→ Required action
Identify and copy all lines of the material where the string "label" is found.

→ Material for the task
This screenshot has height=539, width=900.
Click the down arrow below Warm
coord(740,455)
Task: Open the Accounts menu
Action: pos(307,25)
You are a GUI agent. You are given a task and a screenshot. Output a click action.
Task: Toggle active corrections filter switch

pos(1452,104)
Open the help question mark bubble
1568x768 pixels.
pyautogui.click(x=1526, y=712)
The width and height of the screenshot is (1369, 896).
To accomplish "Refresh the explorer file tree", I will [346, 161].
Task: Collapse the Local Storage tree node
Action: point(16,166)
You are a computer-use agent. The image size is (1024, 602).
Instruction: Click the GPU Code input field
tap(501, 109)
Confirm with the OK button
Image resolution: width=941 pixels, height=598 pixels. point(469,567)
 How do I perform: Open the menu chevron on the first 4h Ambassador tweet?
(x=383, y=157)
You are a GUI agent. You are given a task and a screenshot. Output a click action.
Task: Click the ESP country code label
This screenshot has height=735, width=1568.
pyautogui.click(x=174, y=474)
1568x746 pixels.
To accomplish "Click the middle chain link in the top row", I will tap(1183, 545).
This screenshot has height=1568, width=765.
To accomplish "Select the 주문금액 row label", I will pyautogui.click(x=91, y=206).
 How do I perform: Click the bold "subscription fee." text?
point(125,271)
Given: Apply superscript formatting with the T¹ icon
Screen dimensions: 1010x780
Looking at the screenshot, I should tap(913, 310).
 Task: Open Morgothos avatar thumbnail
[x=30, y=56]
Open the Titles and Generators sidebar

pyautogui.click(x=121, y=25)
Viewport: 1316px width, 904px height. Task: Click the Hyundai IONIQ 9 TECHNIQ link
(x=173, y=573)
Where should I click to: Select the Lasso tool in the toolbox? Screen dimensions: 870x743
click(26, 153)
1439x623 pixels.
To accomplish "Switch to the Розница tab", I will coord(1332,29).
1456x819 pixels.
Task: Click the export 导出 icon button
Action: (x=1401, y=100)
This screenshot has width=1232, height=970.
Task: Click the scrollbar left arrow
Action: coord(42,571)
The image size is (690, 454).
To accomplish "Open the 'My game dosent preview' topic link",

→ Answer to the exercise
Task: Click the ESP country code label
To accomplish "Select the 주문금액 row label", I will pyautogui.click(x=91, y=206).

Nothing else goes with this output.